Required work
1. Does each of these statements agree with the FIG. 2 passage? Answer yes or no for each and quote the words of the passage that decide it. (a) In the FIG. 2 use case, the flag is initially set to TRUE at S201. (b) The SMF serving a PDU session gets the SM subscription data from the UDM. (c) OAM may use UE Communication analytics provided by the NWDAF.
2. According to the FIG. 2 passage, which entities take part in the OAM configuration at S201?

Document segment
-- begin --

Reference is made to FIG. 2 which is a signalling diagram schematically showing communication between an application function (AF) 206, network exposure function (NEF) 208, binding support function (BSF) 222, policy control function (PCF) 224, unified data management (UDM) 210, operations and maintenance (OAM) 226, unified data repository (UDR) 228, access and mobility management function (AMF) 214 and session management function (SMF) 216.

OAM configuration occurs at S201 between UDM 210, OAM 226 and UDR 228. For example, OAM configuration may be for at least one UE with corresponding at least one UE ID. For example, the UE ID may be a unique identifier of a UE. For example, in 5G the UE ID may be a Subscription Permanent Identifier (SUPI) (internally in the 5GC) or Generic Public Subscription Identifier (GPSI) (externally). OAM configuration may also provide an indication of whether the at least one UE is to be subject to policy control (i.e., whether the at least one UE should have a policy control association set). In some examples, this may be done using the ReqInd flag that indicates whether an AM policy association is required (e.g., amReqInd and/or smReqInd). Where a policy association is required, the flag can be set to TRUE. Where a policy association is not required, the flag can be set to FALSE. In the use case of FIG. 2, the flag is initially set to FALSE at S201. The UDM 210 then stores this flag information. In other words, it may be considered that the UDM 210 stores at least one flag at a first state at a first time, and the flag is associated with at least one user equipment. In the example of FIG. 2, in the first state the flag indicates that no policy association is required for the at least one user equipment (e.g., ReqInd=FALSE).

In some examples, OAM may use business contracts as well as analytics to determine whether a UE will likely require special policies that require an establishment of policy associations. For instance, OAM may use UE Communication analytics provided by the NWDAF. If OAM determines that a UE will likely not require special policies that require the establishment of a policy associations, OAM will set the related xxReqInd flag to false. In some examples, the flag may be in the form of a Boolean indicator which indicates whether a policy association of a specific type (e.g., AM, SM or UE) needs to be established or not. For example, “xx” could be “AM” where an AM policy association needs to be established (amReqInd), “SM” where an SM policy association needs to be established (smReqInd), or “UE” where a UE policy association needs to be established (ueReqInd).

In some examples, when a UE registers to an AMF 214, the AM subscription data is provided by the UDM 210 to the AMF 214. Similarly, when the UE establishes a PDU session, the SMF 216 serving the PDU session of the UE gets the SM subscription data from UDM 210. This is schematically shown at S202a and S202b.

-- end --

Stored records
-- begin --

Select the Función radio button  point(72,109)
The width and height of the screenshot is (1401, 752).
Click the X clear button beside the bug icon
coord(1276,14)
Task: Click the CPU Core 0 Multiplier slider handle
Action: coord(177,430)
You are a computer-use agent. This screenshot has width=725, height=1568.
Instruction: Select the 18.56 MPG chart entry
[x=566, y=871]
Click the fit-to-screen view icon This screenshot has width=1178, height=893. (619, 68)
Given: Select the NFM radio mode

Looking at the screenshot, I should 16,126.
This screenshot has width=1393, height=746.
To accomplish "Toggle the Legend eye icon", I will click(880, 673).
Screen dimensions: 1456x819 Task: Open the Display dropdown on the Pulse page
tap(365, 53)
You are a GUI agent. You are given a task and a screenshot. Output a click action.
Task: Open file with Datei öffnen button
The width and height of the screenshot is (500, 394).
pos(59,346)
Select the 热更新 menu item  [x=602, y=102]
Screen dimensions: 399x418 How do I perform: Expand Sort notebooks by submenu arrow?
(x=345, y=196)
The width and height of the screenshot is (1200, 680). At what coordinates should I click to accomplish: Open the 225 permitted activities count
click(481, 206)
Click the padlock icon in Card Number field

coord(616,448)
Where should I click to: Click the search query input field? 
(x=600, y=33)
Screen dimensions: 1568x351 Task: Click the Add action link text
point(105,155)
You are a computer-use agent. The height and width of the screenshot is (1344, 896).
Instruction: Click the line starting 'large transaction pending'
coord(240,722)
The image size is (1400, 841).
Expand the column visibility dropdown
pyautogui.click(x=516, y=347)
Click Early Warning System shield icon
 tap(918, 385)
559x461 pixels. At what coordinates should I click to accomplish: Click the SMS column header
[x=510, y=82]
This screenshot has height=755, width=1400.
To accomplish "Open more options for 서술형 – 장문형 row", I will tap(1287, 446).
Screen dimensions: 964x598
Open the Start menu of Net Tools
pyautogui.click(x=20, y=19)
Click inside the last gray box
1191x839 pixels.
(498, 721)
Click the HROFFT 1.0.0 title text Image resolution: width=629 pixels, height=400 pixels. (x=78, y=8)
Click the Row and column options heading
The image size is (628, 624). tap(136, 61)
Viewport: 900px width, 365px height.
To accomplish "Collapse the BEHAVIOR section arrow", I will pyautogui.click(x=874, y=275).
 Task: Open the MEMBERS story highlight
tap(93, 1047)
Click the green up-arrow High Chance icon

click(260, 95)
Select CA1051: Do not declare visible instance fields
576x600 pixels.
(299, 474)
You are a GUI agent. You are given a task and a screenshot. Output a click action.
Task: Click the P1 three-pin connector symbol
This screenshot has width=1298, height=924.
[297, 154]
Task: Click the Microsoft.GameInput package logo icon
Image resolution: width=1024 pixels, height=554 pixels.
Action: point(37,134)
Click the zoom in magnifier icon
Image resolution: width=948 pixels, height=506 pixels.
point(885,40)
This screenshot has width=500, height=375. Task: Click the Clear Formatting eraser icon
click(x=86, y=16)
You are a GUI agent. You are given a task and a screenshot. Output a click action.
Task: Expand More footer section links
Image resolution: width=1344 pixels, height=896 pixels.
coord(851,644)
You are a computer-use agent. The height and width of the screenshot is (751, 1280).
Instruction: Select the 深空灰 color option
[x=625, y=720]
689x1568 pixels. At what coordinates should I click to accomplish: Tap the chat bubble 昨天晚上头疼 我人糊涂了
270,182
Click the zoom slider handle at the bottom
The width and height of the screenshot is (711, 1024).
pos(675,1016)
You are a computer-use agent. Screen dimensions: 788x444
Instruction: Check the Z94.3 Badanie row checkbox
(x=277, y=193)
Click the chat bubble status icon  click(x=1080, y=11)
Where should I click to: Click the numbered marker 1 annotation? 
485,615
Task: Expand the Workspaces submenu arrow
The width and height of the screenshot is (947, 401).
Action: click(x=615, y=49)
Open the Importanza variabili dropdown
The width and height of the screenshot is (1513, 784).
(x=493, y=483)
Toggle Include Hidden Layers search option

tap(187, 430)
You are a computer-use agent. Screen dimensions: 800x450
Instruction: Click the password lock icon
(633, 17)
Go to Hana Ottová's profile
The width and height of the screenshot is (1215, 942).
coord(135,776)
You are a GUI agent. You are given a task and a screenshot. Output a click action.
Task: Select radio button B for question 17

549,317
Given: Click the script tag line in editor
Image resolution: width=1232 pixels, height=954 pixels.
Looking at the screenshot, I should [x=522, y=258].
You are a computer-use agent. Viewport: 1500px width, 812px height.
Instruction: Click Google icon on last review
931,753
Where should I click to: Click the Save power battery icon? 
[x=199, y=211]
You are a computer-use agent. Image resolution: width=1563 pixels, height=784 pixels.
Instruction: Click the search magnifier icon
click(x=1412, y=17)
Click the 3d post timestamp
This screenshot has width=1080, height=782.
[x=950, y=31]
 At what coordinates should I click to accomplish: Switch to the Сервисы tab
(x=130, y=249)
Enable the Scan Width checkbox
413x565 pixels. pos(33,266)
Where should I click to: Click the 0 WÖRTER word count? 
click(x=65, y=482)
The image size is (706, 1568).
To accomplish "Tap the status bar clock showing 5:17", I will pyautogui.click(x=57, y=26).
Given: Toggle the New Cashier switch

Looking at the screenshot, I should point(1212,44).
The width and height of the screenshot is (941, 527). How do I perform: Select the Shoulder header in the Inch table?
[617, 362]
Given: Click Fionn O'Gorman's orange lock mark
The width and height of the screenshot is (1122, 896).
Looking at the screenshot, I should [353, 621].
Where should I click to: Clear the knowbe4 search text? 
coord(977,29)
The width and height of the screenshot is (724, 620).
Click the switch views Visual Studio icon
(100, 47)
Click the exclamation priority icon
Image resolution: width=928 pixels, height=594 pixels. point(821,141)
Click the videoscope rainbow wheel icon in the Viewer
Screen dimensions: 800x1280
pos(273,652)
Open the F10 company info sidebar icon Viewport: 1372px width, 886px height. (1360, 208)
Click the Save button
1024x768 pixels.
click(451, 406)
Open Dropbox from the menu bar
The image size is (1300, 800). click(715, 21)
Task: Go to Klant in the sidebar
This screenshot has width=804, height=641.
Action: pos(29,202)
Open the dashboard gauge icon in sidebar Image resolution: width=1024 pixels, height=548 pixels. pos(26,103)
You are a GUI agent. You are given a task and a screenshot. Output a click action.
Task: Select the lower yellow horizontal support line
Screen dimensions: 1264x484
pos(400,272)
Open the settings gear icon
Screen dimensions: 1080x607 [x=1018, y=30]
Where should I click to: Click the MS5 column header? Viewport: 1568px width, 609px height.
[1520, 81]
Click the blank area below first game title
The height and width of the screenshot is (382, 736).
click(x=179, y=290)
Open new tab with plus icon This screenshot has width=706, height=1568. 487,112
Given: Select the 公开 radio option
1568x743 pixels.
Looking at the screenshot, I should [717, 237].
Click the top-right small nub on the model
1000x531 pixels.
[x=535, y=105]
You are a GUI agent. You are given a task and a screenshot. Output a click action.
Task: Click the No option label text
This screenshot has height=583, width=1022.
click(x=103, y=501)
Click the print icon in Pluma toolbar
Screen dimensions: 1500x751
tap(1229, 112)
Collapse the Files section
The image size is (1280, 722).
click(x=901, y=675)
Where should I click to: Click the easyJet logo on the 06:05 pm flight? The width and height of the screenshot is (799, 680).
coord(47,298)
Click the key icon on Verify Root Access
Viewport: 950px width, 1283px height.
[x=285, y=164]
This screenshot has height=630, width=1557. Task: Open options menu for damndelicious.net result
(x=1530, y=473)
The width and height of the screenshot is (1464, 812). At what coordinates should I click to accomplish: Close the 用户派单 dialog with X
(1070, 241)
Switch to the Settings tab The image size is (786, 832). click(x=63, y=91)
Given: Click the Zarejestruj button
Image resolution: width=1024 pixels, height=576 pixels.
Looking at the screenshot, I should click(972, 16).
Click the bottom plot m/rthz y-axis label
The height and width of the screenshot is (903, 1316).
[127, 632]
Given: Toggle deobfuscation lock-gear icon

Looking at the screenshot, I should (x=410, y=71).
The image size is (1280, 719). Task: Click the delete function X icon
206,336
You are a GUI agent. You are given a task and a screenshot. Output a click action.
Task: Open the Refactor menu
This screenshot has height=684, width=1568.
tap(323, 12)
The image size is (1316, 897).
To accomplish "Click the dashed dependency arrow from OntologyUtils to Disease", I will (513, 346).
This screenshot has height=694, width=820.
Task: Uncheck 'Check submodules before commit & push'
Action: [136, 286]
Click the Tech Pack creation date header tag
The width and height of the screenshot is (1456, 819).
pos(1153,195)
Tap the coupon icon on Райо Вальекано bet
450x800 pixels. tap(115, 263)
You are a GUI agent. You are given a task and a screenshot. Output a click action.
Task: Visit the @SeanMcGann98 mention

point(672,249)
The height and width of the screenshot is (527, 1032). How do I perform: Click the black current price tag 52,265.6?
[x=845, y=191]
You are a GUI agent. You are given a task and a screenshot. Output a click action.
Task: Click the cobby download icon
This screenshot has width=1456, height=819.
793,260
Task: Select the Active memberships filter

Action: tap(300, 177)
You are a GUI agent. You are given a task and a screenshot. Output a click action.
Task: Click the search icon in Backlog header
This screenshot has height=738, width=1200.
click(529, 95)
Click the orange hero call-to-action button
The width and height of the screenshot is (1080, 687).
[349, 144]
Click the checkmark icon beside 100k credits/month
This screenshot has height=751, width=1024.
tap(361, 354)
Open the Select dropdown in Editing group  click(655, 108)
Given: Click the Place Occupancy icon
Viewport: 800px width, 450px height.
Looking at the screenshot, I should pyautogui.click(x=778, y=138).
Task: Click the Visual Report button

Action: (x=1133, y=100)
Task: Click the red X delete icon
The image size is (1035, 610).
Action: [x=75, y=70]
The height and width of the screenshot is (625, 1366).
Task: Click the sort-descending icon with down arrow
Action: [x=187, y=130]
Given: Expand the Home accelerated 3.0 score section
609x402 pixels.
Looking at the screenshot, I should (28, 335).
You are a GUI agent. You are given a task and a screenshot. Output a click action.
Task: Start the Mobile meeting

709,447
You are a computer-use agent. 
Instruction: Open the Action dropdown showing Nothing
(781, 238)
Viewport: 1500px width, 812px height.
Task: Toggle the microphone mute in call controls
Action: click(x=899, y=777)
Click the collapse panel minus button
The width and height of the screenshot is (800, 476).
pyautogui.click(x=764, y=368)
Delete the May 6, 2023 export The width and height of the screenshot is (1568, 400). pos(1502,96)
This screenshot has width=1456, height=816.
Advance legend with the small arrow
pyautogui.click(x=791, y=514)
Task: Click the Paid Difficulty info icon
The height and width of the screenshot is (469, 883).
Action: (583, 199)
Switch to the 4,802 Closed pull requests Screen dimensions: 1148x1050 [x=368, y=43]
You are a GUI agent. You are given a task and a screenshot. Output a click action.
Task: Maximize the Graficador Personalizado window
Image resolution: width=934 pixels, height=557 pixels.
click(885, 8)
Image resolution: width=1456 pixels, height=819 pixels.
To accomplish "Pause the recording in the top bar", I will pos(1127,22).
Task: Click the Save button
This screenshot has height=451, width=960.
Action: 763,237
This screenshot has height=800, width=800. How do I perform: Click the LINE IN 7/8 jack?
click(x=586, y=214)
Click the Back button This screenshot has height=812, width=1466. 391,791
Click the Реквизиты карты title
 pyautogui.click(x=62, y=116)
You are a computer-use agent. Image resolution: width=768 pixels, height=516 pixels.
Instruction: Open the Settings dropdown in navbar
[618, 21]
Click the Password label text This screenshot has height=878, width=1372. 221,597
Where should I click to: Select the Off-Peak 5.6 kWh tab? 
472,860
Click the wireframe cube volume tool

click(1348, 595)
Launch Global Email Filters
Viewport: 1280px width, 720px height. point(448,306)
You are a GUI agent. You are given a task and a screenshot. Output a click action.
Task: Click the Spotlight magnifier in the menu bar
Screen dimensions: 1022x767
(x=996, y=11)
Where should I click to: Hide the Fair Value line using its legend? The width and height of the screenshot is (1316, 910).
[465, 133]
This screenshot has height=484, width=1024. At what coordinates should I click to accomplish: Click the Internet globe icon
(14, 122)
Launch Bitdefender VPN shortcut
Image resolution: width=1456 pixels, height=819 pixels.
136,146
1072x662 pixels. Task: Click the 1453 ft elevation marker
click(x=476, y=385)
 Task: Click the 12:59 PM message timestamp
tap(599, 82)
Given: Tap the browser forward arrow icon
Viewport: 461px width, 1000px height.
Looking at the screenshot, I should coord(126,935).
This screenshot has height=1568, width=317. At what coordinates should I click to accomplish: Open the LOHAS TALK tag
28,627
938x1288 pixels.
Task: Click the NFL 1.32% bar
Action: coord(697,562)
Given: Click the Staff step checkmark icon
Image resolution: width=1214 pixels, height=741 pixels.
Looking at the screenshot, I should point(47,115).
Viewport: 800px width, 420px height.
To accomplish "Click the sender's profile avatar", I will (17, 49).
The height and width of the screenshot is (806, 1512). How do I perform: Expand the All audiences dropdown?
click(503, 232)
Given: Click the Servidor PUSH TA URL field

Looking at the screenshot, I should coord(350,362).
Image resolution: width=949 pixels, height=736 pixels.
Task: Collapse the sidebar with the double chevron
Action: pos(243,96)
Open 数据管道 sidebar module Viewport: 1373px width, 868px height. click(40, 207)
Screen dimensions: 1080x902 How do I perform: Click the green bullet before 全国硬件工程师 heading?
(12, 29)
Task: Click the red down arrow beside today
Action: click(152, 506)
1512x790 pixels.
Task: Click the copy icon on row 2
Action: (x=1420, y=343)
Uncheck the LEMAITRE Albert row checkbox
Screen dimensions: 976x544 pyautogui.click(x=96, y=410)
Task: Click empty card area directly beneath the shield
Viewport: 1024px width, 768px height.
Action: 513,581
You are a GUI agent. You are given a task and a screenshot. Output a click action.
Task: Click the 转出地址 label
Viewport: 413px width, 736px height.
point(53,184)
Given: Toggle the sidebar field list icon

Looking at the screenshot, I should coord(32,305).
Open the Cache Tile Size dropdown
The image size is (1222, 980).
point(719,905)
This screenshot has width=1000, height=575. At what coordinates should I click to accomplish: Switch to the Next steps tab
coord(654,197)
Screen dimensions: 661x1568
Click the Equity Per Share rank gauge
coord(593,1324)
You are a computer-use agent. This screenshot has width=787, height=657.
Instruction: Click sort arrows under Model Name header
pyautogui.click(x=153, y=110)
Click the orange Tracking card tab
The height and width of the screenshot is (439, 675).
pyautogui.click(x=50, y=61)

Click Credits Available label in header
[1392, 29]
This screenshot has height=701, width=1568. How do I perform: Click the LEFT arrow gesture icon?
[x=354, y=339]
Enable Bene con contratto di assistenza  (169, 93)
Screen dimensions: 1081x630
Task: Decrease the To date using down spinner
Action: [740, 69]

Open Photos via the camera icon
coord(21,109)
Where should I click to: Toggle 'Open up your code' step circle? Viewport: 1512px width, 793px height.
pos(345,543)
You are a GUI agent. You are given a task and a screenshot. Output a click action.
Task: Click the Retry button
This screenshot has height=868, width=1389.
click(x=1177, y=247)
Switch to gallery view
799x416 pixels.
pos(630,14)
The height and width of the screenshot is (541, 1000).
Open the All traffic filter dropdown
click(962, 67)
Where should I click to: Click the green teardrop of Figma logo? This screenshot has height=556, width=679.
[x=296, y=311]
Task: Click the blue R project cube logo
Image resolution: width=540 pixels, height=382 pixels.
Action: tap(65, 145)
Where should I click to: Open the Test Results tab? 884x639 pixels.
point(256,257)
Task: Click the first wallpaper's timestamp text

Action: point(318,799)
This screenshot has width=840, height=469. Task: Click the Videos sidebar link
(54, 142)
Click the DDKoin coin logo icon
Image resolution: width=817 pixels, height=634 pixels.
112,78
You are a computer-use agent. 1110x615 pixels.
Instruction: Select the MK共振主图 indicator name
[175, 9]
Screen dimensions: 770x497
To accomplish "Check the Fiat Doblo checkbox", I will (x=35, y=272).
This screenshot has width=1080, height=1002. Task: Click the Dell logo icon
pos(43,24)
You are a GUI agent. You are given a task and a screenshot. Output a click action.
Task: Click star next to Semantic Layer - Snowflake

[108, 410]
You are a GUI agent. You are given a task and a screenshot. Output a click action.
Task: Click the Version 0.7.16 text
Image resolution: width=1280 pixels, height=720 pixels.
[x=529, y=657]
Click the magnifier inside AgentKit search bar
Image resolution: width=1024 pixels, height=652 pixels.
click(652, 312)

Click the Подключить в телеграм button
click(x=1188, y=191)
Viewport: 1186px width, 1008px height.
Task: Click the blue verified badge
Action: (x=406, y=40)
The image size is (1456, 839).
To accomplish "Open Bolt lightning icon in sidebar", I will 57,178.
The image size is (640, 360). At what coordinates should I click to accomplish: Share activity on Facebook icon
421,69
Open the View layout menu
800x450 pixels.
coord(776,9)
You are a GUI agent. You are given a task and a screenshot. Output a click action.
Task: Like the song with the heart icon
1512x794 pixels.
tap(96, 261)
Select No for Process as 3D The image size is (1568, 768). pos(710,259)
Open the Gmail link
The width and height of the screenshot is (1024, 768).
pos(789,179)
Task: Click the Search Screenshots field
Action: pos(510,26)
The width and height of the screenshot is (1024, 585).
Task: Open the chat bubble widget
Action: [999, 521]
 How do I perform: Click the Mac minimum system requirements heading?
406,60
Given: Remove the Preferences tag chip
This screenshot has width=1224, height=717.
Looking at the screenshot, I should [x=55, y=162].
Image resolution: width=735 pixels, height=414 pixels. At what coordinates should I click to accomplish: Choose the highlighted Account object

-- end --

The replies
1.
(a) No: "In the use case of FIG. 2, the flag is initially set to FALSE at S201."
(b) Yes: "the SMF 216 serving the PDU session of the UE gets the SM subscription data from UDM 210."
(c) Yes: "OAM may use UE Communication analytics provided by the NWDAF."

2. UDM 210, OAM 226 and UDR 228.